The Court has denied our request for legal fees in the first wood bison suit to compel the processing of the wood bison permits. The permit applications to import the wood bison trophies from the Yukon had languished within the USF&WS for nine years. Conservation Force and allied organizations sent a notice of intent to sue in the waning months of the Bush Administration, which was wholly ignored. Of course, when we sued under the Endangered Species Act and Administrative Procedures Act, the International Affairs Division of USF&WS finally processed the permits. (They denied the permits, which denials we are challenging in a subsequent suit, Wood Bison No. 2, being briefed at this time.)
The Court held that it could not award fees under the “citizen suit” provision of the ESA. Although the ESA and the regulations the USF&WS had adopted to implement timelines expressly provide for the permitting, those timelines are “discretionary,” not fixed by Congress in the ESA. Under the ESA, one can only sue under the citizen suit provision to enforce fixed, “non-discretionary” timelines. The Court stated that although the process was obviously “not efficient,” there was no legally enforceable right since there was no fixed timeline set by Congress under the ESA.
The Court ruled that the processing delay was actionable under the Administrative Procedures Act, APA, but to get fees under that law the litigation had to be more than just the catalyst for the permit processing action. The litigation must have reached the stage of the court compelling the result. Fees would be due under the APA if the case had reached the judgment or Court order stage. Of course, that will seldom happen as the USF&WS processes applications once sued.
We have three other cases in the same position, where International Affairs did not process the permits until suit or at least notice of intent to sue: the markhor, Zambia elephant and Mozambique elephant applications all languished for five to 10 years until litigation. Fees will no doubt be denied in those cases as well. This is pioneering litigation, so there are no prior case decisions exactly on point. It means that two years of work will go uncompensated. The pro bono legal staff of Conservation Force only gets paid for their legal services out of Court awards. We work for free. No APA legal fees were awarded because the permits were finally processed (denied) before being Court ordered, though processed after suit and notice of intent to sue. The cases have gone on for nearly two years without reaching the Court order stage because of the stalling tactics of the defendants in Court.
We are appealing this denial of fees because of the importance to all those that submit import permit applications, and the other three cases pending and more to follow. Maybe the appellate Court will fashion an exception because of the extraordinary delay and harm to the recovery of the species in this instance. At least the administrative malpractice will not be a secret anymore. The chronic disrespect and disregard for foreign programs and hunters certainly should go down in history.

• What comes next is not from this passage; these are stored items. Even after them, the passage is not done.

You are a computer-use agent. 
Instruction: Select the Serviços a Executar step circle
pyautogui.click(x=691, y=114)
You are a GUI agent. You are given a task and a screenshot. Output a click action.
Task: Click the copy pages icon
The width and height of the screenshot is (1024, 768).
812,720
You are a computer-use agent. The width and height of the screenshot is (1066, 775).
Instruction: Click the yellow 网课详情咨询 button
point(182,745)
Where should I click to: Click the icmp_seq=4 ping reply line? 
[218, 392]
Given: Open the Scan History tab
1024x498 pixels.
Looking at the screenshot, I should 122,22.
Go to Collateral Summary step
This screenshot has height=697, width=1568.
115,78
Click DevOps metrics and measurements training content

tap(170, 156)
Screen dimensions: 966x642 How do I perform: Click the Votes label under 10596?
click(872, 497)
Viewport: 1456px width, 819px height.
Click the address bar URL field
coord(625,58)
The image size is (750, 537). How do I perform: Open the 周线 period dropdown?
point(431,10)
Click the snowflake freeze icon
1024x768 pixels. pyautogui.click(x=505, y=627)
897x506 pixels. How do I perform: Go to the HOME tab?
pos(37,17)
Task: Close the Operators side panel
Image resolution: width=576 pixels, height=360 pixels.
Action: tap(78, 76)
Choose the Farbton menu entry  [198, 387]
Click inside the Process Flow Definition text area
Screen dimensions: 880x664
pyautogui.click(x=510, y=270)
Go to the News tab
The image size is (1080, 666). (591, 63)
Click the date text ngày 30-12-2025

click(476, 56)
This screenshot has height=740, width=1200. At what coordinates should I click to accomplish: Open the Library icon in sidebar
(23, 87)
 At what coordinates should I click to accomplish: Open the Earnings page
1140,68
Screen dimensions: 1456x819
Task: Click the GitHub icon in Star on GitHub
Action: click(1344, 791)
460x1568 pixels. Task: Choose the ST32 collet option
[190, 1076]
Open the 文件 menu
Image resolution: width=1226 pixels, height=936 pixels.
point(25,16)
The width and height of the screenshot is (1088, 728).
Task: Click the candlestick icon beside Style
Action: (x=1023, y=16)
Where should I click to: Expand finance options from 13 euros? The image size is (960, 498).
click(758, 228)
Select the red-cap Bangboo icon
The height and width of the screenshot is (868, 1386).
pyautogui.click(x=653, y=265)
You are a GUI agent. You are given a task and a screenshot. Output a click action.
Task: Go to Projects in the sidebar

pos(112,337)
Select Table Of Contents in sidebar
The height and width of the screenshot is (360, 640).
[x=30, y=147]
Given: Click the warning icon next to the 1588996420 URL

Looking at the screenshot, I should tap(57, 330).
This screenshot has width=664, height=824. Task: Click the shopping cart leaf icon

We know from administrative records produced in the litigation that the processing of import permit applications is not prioritized and the International Affairs Division has a negative attitude toward importation of trophies of listed species. International Affairs is an independent section of USF&WS that is not ever held accountable, though they certainly jump when the anti-hunters suggest they hop. It is time for Congress to improve fixed deadlines for processing permit applications.